Model Serving

  1. At this point, we need to deploy the model into RHOAI model serving.

  2. We will create another Data Connection…​

    1. With almost identical information

    2. But we will change the bucket name from userX to models

Create a Data Connection

  • In your Data Science project, on the Data Connection tab, click on Add data connection to create one that refers to the shared storage (Minio) where a copy of the model is stored.

    04 add data connection
  • Here is the info you need to enter:

    • Name:

      Shared Minio - model
    • Access Key:

      minio
    • Secret Key:

      minio-parasol
    • Endpoint:

      http://minio.ic-shared-minio.svc.cluster.local:9000/
    • Region:

      none
    • Bucket:

      models
  • The result should look like:

    model connection

Create a Model Server

In your project, select the Models tab to create a model server:

VERY IMPORTANT: in the following step, pay attention and select the right type of model server. Otherwise we would have to reset your project.

  • In the Multi-model serving platform type of model, the one on the right, click Add model server:

    add model server
  • Here is the info you need to enter:

    • Model server name:

      My first Model Server
    • Serving runtime:

      OpenVINO Model Server
    • Number of model server replicas to deploy:

      1
    • Model server size

      Standard
    • Accelerator

      None (bug: even when selecting `None`, the drop down will still show `Select...`)
    • Model route

      unchecked
    • Token authorization

      unchecked
  • The result should look like:

    add model server config
  • You can click on Add to create the model server.

Deploy the Model

Still in your project, on the Models tab, under Models and model servers:

  • Click Deploy model:

    select deploy model
  • Here is the information you will need to enter:

    • Model name:

      My first Model
    • Model server

      My first Model Server (pre-filled)
    • Model server - Model framework

      onnx-1
    • Existing data connection - Name

      Shared Minio - model
    • Existing data connection - Path

      accident/
  • The result should look like:

    deploy a model
  • Click on Deploy.

  • If the model is successfully deployed you will see its status as green after 15 to 30 seconds.
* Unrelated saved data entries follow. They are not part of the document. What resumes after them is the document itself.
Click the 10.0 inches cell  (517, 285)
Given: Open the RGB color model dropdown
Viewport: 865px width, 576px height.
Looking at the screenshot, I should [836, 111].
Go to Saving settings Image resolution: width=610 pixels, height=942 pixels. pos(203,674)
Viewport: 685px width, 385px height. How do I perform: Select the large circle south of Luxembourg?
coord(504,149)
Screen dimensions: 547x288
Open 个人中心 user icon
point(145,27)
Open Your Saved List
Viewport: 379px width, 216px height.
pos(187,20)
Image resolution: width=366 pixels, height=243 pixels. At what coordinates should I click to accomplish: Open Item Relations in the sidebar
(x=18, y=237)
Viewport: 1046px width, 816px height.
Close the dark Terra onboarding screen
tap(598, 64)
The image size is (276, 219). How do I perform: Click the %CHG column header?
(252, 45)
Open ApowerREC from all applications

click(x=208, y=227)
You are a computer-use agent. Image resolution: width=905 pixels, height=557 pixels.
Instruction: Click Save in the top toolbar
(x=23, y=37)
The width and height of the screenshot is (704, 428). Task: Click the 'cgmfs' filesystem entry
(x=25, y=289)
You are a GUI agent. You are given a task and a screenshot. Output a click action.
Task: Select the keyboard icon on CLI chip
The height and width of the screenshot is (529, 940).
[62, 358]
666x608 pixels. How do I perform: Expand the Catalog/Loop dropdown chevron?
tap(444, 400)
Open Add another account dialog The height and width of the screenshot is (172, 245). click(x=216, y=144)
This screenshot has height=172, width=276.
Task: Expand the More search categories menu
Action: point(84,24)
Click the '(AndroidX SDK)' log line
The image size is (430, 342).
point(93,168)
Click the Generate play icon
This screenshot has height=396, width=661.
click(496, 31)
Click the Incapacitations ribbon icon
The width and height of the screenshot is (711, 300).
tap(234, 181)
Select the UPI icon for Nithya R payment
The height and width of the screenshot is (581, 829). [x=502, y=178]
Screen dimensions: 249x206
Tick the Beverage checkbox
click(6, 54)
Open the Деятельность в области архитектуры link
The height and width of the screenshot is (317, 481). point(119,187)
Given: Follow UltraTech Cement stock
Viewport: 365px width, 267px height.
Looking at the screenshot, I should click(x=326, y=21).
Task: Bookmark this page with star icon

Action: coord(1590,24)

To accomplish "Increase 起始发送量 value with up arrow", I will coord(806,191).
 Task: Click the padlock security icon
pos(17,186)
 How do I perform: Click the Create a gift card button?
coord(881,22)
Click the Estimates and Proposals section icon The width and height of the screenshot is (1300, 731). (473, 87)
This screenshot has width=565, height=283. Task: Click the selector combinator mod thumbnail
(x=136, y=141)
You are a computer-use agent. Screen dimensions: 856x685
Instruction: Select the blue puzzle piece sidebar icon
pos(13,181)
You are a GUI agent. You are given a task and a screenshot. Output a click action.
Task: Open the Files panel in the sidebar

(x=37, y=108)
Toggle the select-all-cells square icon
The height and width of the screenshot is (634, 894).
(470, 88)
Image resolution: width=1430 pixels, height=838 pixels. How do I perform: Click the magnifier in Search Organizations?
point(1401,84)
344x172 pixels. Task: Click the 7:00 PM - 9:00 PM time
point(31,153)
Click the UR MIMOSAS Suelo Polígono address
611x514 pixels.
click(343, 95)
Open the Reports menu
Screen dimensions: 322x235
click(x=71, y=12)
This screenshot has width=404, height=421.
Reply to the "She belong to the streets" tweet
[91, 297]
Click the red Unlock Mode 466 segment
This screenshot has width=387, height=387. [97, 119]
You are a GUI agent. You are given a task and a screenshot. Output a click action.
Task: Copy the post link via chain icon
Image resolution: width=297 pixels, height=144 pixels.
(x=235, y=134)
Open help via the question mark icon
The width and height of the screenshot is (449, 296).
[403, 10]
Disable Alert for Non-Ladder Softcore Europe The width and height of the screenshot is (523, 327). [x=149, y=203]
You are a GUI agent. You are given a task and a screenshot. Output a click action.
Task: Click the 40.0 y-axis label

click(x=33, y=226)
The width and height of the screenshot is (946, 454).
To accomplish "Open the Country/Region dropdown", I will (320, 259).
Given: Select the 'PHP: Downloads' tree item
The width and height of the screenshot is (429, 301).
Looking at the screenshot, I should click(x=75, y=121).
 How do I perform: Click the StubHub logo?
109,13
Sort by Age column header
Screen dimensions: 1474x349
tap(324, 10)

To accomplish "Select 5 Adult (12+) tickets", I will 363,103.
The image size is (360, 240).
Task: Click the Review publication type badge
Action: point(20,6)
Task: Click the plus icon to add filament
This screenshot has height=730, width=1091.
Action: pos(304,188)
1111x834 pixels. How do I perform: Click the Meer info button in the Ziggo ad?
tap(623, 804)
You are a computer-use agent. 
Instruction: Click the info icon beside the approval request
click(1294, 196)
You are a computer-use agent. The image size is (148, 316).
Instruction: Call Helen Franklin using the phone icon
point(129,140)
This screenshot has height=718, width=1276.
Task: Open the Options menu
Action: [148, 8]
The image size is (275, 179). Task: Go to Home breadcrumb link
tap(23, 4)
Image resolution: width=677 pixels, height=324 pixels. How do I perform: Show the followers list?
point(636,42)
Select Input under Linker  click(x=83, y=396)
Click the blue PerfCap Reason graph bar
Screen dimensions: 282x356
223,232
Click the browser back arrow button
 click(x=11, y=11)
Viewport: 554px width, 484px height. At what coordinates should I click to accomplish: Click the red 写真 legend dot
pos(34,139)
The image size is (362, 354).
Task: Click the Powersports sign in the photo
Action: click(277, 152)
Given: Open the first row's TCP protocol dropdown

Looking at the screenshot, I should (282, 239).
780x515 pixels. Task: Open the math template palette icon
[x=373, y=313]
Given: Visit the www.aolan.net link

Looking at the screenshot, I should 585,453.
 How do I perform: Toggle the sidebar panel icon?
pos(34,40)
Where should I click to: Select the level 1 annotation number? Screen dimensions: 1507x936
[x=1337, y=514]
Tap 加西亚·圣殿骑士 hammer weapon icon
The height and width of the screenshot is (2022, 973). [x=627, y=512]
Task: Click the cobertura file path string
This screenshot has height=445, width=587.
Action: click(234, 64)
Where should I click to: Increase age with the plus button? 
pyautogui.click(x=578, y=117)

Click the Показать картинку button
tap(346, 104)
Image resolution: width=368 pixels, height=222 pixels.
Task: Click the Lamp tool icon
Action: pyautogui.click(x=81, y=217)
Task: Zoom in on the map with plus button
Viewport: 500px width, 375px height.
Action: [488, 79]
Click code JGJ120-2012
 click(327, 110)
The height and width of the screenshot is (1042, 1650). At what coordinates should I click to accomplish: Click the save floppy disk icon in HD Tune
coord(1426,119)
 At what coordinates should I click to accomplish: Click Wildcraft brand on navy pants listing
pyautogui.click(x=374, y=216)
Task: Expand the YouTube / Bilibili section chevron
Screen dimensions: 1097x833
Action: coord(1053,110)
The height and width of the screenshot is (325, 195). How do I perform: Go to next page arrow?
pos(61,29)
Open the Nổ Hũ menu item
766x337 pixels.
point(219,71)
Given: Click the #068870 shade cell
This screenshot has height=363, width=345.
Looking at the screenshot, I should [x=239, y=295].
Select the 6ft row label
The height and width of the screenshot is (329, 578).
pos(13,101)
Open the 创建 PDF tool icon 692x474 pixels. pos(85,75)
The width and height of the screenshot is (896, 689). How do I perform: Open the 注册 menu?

    model deployed success

We will now confirm that the model is indeed working by querying it!

Querying the served Model

Once the model is served, we can use it as an endpoint that can be queried. We’ll send a request to it, and get a result. And unlike our earlier notebook-based version, this applies to anyone working within our cluster. This could either be colleagues, or applications.

  • First, we need to get the URL of the model server.

  • To do this, click on the Internal Service link under the Inference endpoint column.

  • In the popup, you will see a few URLs for our model server.

    inference url
  • Note or copy the RestUrl, which should be something like http://modelmesh-serving.userX:8008

We will now use this URL to query the model.

  • In your running workbench, navigate to the folder parasol-insurance/lab-materials/04.

  • Look for (and open) the notebook called 04-05-model-serving.ipynb.

  • Execute the cells of the notebook, and ensure you understand what is happening.